▸ **INSTRUCTIONS FOR THE TASK**: Identify every line in the records below that contains the string "Find" and copy each one in full. Match case exactly.

▸ **INPUT DATA**:
- - - -

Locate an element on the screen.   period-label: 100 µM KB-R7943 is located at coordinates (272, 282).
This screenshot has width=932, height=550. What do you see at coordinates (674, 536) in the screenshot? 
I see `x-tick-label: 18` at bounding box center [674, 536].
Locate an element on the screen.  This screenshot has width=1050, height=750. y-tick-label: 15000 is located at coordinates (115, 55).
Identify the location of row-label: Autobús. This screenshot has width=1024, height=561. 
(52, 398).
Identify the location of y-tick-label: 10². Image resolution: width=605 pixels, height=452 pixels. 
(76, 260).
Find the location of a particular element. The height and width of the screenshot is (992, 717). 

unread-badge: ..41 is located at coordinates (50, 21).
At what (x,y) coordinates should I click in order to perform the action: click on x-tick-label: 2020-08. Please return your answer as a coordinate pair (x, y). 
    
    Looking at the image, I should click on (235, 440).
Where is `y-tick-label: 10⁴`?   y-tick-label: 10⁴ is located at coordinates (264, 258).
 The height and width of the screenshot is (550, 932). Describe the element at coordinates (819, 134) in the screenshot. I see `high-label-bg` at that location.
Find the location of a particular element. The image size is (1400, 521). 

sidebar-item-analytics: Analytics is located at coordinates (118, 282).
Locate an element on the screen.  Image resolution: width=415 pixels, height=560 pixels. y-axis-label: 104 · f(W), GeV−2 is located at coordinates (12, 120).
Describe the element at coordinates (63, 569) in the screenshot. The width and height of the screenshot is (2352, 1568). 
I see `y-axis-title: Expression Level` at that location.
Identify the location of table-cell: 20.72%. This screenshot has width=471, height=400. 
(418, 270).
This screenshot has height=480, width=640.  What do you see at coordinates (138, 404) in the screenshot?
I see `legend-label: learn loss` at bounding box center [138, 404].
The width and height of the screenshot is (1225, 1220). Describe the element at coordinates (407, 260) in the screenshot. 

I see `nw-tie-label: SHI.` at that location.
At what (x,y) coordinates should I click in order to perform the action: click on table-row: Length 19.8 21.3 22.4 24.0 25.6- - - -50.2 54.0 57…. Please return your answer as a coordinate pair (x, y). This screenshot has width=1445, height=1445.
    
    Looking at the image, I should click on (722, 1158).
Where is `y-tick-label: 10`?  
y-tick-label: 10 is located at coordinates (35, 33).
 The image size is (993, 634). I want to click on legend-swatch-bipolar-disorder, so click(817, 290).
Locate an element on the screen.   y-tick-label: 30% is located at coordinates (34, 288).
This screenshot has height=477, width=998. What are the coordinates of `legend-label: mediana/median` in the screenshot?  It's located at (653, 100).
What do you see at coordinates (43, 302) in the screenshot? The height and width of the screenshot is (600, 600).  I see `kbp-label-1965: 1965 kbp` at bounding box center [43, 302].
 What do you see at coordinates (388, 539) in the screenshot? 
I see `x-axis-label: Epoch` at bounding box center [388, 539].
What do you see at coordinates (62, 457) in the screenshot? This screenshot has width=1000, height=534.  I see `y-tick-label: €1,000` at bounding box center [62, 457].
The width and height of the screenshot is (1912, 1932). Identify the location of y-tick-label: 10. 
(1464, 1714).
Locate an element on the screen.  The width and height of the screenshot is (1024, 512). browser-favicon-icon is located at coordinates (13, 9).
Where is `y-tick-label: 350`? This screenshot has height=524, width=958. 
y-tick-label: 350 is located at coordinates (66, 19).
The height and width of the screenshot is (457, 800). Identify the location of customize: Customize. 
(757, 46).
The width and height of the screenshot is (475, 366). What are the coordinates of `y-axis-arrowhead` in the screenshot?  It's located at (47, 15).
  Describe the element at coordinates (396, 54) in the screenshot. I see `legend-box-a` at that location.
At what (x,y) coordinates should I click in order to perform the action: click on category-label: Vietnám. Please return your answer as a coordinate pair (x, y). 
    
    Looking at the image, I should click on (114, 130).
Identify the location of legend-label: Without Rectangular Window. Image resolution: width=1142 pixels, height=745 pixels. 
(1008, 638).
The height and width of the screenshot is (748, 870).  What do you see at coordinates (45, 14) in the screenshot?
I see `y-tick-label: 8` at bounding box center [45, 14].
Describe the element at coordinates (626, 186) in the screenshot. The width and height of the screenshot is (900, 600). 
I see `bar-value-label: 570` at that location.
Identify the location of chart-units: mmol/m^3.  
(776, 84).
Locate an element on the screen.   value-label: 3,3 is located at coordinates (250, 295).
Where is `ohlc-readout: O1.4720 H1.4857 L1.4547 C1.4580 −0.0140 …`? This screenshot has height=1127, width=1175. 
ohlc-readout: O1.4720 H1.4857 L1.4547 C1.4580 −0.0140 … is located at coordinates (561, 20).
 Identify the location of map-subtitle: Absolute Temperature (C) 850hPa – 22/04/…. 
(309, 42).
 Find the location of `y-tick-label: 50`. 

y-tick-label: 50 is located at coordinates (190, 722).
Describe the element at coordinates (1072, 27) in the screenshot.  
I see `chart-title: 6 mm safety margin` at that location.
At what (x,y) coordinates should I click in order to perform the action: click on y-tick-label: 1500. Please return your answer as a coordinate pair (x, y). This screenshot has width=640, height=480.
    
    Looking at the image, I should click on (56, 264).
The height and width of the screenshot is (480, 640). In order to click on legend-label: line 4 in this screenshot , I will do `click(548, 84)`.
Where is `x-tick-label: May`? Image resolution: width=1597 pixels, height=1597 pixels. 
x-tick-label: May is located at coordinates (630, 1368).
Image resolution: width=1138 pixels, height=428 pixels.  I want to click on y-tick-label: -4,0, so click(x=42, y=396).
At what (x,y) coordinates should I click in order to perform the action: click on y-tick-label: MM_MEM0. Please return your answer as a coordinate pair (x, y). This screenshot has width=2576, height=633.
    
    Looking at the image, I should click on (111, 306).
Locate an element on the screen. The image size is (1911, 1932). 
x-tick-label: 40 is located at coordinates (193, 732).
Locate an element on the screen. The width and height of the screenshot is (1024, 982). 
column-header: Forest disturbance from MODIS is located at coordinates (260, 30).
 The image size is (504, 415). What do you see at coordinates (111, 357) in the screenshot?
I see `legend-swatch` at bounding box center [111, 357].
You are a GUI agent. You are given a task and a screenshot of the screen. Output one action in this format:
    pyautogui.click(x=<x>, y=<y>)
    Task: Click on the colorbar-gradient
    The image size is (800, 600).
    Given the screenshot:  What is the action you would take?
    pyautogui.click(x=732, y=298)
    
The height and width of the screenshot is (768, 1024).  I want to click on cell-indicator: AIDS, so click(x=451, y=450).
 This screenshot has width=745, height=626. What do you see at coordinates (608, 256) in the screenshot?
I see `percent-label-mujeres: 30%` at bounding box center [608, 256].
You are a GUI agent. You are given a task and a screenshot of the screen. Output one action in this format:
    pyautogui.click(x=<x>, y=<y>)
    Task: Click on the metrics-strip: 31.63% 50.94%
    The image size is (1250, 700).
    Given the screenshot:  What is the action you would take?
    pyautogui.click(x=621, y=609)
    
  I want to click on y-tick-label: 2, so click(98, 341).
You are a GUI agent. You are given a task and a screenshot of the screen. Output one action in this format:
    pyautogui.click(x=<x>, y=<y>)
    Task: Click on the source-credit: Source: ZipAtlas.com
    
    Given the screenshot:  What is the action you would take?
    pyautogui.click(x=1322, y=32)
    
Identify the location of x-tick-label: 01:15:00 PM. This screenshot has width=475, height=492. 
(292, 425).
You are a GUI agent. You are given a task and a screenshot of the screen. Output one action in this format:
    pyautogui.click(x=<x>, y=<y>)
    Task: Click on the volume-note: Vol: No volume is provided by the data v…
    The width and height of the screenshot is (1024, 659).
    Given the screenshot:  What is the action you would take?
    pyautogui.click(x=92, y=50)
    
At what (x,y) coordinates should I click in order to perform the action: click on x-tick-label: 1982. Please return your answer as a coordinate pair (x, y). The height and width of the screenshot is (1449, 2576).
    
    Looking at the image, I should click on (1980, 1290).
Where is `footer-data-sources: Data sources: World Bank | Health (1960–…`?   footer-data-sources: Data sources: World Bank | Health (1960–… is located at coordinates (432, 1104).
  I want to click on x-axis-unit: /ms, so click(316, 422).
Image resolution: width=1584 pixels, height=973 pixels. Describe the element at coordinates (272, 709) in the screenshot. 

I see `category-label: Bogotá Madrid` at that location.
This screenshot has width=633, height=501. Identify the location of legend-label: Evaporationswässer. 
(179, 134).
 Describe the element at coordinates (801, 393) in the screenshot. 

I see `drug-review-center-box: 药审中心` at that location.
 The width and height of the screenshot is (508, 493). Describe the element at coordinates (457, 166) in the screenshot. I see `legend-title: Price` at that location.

- - - -

▸ **ANSWER TO THE PROBLEM**:
Find the location of a particular element. The height and width of the screenshot is (992, 717). 
Find the location of a particular element. The image size is (1400, 521). 
 Find the location of `y-tick-label: 50`. 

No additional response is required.